Nigeria Leaders Pray After Kidnappings Priests

Monday, July 18, 2022

By Stefan J. Bos, Chief International Correspondent Worthy News

ABUJA (Worthy News) - Christian leaders have appealed for prayers after two Catholic priests were kidnapped in northern Nigeria over the weekend amid ongoing abductions of Nigerian clergy by suspected Islamic fighters.

Nigeria’s Catholic Diocese of Kafanchan said priests John Mark Cheitnum and Denatus Cleopas were kidnapped late Friday at the rectory of Christ the King Catholic Church in the town of Lere in Nigeria’s Kaduna State.

“May Jesus, crucified on the Cross, listen to our prayers and hasten the unconditional release of His priests and all other kidnapped persons,” said Diocese Chancellor Emmanuel Uchechukwu Okolo in a statement. “We will use every legitimate means to ensure their quick and safe release,” he said.
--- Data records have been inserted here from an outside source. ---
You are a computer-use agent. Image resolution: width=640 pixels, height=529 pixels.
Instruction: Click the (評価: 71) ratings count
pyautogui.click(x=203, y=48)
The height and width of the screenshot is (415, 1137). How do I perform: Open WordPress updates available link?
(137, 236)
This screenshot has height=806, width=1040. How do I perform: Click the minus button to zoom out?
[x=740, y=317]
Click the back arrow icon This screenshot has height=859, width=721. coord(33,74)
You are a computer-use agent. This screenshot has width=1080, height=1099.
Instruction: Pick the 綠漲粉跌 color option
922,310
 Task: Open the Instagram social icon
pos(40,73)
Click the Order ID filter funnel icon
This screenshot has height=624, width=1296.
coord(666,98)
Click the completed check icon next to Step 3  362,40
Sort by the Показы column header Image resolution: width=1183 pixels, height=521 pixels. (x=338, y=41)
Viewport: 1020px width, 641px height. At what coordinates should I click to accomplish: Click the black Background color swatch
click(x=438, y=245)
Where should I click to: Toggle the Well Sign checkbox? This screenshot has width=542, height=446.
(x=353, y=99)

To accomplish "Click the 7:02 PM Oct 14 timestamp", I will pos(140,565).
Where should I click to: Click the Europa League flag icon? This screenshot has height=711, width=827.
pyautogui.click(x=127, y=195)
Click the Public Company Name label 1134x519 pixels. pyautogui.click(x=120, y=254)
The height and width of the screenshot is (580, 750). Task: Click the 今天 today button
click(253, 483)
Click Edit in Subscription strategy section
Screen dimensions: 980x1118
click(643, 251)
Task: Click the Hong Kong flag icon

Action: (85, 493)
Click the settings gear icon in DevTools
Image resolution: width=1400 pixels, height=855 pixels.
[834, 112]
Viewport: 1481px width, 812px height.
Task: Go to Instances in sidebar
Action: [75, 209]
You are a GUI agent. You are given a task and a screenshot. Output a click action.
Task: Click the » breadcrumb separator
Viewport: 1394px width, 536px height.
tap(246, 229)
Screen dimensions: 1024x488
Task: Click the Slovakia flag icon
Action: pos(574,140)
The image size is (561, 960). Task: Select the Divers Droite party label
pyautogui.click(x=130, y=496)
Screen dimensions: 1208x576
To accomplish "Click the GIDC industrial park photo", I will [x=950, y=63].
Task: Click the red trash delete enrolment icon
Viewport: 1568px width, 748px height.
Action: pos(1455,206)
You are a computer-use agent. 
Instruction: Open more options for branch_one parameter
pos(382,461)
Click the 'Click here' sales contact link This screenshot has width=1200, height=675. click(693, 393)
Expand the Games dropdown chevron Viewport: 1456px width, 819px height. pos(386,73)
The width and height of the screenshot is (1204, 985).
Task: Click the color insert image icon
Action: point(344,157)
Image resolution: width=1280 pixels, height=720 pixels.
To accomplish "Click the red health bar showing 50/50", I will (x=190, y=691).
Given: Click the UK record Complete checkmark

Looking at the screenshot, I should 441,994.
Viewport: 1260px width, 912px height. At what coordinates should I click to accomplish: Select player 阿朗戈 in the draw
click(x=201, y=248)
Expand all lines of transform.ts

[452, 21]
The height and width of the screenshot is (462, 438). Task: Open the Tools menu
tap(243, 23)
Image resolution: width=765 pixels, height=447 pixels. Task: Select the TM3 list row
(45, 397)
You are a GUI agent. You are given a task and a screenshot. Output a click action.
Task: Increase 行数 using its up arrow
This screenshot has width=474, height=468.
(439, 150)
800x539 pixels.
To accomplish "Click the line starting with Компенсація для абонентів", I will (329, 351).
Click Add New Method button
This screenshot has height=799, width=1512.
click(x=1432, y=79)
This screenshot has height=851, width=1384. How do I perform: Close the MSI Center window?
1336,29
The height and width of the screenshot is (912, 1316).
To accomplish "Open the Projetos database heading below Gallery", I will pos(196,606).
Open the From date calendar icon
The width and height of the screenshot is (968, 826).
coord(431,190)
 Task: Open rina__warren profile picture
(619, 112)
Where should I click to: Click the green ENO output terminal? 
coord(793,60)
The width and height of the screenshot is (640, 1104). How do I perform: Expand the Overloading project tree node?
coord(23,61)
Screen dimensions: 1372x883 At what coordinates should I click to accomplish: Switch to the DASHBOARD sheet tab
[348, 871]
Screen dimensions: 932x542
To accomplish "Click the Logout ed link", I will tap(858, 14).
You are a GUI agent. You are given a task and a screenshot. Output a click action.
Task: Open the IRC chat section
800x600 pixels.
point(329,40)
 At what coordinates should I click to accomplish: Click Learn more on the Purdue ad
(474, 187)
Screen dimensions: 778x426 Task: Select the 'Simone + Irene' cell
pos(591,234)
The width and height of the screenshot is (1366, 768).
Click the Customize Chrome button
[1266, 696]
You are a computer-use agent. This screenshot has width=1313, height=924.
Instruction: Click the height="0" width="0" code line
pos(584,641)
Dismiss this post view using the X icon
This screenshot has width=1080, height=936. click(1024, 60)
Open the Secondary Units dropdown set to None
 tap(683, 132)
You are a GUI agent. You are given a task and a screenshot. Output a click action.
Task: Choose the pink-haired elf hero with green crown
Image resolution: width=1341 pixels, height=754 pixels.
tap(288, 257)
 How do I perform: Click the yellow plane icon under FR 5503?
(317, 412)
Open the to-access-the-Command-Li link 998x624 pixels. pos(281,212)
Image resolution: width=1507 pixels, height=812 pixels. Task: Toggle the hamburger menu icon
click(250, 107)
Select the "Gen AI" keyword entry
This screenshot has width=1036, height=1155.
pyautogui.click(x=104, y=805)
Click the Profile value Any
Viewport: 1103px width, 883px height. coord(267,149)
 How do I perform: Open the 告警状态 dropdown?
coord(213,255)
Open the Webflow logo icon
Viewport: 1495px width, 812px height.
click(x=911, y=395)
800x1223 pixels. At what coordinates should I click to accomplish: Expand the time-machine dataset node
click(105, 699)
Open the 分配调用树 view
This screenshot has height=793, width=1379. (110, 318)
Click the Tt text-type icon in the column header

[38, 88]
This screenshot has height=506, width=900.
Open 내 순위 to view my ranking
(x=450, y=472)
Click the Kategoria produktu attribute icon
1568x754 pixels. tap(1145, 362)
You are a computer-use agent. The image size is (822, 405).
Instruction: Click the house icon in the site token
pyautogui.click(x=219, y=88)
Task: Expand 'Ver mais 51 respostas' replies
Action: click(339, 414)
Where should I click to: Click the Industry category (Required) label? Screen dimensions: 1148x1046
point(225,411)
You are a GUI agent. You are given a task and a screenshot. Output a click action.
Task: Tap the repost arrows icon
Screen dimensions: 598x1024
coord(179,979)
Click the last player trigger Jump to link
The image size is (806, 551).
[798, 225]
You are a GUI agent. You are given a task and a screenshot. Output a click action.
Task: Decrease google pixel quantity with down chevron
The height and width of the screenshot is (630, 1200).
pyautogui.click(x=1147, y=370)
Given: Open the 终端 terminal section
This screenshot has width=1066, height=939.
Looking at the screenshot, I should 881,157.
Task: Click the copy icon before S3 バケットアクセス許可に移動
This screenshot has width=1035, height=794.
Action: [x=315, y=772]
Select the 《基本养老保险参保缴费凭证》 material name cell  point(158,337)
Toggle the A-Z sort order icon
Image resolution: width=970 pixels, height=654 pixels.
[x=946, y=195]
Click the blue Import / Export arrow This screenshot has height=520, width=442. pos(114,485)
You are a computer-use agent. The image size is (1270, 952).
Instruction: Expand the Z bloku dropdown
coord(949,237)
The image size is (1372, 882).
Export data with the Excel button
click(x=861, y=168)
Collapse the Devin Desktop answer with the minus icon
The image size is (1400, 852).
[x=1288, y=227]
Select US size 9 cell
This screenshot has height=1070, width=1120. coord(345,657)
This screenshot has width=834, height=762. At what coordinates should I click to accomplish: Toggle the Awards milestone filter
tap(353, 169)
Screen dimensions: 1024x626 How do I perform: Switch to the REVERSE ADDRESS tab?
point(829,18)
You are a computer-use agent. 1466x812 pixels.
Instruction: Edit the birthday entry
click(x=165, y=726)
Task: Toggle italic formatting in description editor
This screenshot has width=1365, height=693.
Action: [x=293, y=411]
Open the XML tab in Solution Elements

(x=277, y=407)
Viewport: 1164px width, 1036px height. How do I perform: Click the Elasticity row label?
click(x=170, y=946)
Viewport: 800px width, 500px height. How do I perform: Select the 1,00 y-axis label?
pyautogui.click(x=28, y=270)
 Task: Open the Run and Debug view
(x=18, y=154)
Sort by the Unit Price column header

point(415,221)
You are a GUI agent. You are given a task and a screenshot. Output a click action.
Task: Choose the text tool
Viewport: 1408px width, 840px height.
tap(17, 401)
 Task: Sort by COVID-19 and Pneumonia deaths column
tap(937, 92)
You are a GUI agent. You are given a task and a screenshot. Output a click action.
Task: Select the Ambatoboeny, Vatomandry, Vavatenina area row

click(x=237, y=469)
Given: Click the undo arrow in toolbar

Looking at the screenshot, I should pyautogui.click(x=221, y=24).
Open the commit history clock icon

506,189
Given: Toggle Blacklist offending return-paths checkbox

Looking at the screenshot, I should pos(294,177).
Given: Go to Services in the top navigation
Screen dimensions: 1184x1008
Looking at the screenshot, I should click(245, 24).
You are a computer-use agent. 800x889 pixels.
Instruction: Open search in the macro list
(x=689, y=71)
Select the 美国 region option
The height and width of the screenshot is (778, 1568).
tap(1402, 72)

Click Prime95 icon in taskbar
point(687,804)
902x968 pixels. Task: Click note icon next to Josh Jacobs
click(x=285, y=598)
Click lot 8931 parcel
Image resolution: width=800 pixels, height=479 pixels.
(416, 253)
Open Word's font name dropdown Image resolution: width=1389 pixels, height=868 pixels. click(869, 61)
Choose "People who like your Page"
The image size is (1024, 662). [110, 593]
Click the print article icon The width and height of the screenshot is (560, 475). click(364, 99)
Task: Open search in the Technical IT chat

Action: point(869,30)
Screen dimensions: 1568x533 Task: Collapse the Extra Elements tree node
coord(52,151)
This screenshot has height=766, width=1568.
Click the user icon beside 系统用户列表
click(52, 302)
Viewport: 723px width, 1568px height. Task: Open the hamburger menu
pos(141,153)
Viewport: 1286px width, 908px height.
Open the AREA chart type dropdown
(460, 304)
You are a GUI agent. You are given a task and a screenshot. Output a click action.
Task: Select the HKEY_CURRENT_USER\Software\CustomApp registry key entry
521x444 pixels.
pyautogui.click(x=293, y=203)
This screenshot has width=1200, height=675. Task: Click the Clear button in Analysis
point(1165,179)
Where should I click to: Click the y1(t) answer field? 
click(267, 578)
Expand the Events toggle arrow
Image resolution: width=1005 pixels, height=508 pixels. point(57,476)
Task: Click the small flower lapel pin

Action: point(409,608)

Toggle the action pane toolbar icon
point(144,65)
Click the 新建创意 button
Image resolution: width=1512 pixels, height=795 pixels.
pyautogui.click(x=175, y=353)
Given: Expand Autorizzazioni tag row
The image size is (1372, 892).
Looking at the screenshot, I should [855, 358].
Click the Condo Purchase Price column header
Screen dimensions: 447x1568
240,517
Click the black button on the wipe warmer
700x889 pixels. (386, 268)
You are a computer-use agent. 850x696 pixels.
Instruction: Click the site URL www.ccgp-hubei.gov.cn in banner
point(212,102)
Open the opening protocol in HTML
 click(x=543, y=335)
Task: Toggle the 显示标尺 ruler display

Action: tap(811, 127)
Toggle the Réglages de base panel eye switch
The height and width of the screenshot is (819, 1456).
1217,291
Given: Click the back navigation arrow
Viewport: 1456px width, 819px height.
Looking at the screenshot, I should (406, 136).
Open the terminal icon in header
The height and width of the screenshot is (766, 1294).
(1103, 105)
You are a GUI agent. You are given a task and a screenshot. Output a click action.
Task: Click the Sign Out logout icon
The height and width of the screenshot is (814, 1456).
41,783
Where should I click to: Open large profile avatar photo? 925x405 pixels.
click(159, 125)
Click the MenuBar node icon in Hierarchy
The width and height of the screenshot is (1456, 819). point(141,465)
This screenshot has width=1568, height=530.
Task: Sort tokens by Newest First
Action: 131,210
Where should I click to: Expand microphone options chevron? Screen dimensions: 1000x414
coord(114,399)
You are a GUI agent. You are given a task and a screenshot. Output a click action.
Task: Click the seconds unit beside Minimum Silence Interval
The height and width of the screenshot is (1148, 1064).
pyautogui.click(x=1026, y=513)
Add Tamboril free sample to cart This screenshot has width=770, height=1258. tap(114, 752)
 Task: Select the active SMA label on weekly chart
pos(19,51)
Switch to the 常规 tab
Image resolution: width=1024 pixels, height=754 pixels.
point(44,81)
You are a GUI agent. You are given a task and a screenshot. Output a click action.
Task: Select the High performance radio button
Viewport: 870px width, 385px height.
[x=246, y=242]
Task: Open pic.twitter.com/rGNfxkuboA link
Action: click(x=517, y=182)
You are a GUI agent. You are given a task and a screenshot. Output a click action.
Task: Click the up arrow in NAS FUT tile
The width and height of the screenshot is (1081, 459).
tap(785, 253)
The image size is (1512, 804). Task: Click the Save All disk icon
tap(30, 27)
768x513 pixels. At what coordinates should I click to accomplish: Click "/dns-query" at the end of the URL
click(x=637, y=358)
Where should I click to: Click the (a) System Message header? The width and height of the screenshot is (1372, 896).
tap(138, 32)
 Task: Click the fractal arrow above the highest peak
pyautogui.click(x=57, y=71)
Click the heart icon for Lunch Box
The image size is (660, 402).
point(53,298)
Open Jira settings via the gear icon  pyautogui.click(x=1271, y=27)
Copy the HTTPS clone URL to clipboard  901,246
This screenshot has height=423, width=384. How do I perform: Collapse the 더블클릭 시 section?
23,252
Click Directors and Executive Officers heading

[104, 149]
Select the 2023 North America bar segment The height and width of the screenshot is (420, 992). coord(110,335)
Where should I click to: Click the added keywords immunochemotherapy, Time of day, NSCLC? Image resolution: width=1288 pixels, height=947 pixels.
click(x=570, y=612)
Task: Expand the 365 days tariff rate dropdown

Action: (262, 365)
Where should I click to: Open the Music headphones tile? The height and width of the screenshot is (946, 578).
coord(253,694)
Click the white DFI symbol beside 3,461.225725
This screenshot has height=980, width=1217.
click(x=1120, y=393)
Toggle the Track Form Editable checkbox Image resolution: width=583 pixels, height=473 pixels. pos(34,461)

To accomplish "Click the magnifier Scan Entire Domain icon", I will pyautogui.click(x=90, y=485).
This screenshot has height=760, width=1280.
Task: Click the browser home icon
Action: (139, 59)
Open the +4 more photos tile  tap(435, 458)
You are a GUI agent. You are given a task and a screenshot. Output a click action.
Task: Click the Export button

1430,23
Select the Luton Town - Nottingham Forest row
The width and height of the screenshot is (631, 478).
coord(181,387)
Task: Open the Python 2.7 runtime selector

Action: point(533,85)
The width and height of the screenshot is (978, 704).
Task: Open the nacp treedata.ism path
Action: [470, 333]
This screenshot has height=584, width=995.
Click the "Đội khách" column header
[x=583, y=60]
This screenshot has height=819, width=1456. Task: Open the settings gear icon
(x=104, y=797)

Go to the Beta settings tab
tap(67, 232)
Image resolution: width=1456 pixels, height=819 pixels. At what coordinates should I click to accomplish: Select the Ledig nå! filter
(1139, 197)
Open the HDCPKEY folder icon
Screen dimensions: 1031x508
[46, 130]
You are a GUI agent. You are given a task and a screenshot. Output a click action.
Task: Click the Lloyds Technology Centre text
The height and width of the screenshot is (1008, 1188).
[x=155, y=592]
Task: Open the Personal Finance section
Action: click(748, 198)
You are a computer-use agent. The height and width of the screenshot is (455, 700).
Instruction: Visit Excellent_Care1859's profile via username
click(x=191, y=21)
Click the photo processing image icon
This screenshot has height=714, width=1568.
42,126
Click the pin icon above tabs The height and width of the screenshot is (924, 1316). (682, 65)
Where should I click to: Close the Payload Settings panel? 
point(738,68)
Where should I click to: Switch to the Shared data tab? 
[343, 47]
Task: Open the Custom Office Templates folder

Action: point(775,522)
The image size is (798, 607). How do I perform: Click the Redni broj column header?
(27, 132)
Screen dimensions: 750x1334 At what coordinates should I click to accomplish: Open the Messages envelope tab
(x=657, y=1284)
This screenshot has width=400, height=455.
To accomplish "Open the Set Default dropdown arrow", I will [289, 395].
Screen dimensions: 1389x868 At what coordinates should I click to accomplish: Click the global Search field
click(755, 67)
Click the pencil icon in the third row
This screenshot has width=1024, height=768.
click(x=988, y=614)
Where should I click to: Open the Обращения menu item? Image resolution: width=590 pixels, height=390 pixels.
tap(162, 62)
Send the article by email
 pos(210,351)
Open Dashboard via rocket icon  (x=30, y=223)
At least seven Catholic priests are known to have been kidnapped in Nigeria this month, according to data by Aid to the Church in Need, a Catholic nonprofit group.

The latest abduction brings a total of up to 20 Nigerian priests kidnapped since the beginning of 2022. Three of the priests were killed.

Security expert David Otto, director of the Geneva Centre for Africa Security and Strategic Studies, based in Geneva, Switzerland, isn’t surprised about the abductions.

HIGH RANSOMS

He told the Catholic News Agency (CNA) that security experts in his group agree that the Catholic Church is targeted because it paid steep ransoms of up to $200,000 or more.

Catholic Church officials haven’t confirmed the ransoms in the impoverished country, and the precise circumstances surrounding the release of clergy have not always been shared publicly.

The abductions are part of the growing “Islamic oppression” that rights groups say Christians experience in several parts of Nigeria under President Muhammadu Buhari.

The government has come under mounting pressure to increase the protection of churches and their leaders in Nigeria, where thousands of Christians have been killed over the last year.

This mainly affects believers living in the Muslim-majority north and Middle Belt, but it’s also spreading to the south, according to church groups and rights activists.

Although all civilians are subject to threats and violence, Christians are often targeted explicitly because of their faith, said the advocacy group Open Doors.

PENTECOST ATTACK

In one of the deadliest single incidents in recent weeks, at least 50 Christians, including children, were killed and dozens injured in an attack on a church in southwest Nigeria as it gathered to celebrate Pentecost.

The presiding priest and several believers were kidnapped.

The attackers shot at people outside and inside St Francis Catholic Church in the town of Owo in Ondo State on Sunday, June 5, while explosives were also detonated.

Nigerian Christians are not only targeted by Islamic criminals known locally as “bandits” or armed Fulani herdsmen: Islamic terror groups such as Boko Haram and the Islamic State West Africa Province want to “eliminate” Christianity “ in the country.

As violence and kidnappings continue, Catholic leaders urged Christians to remain calm while asking priests to “pray and fast” amid the deteriorating security situation in the African nation.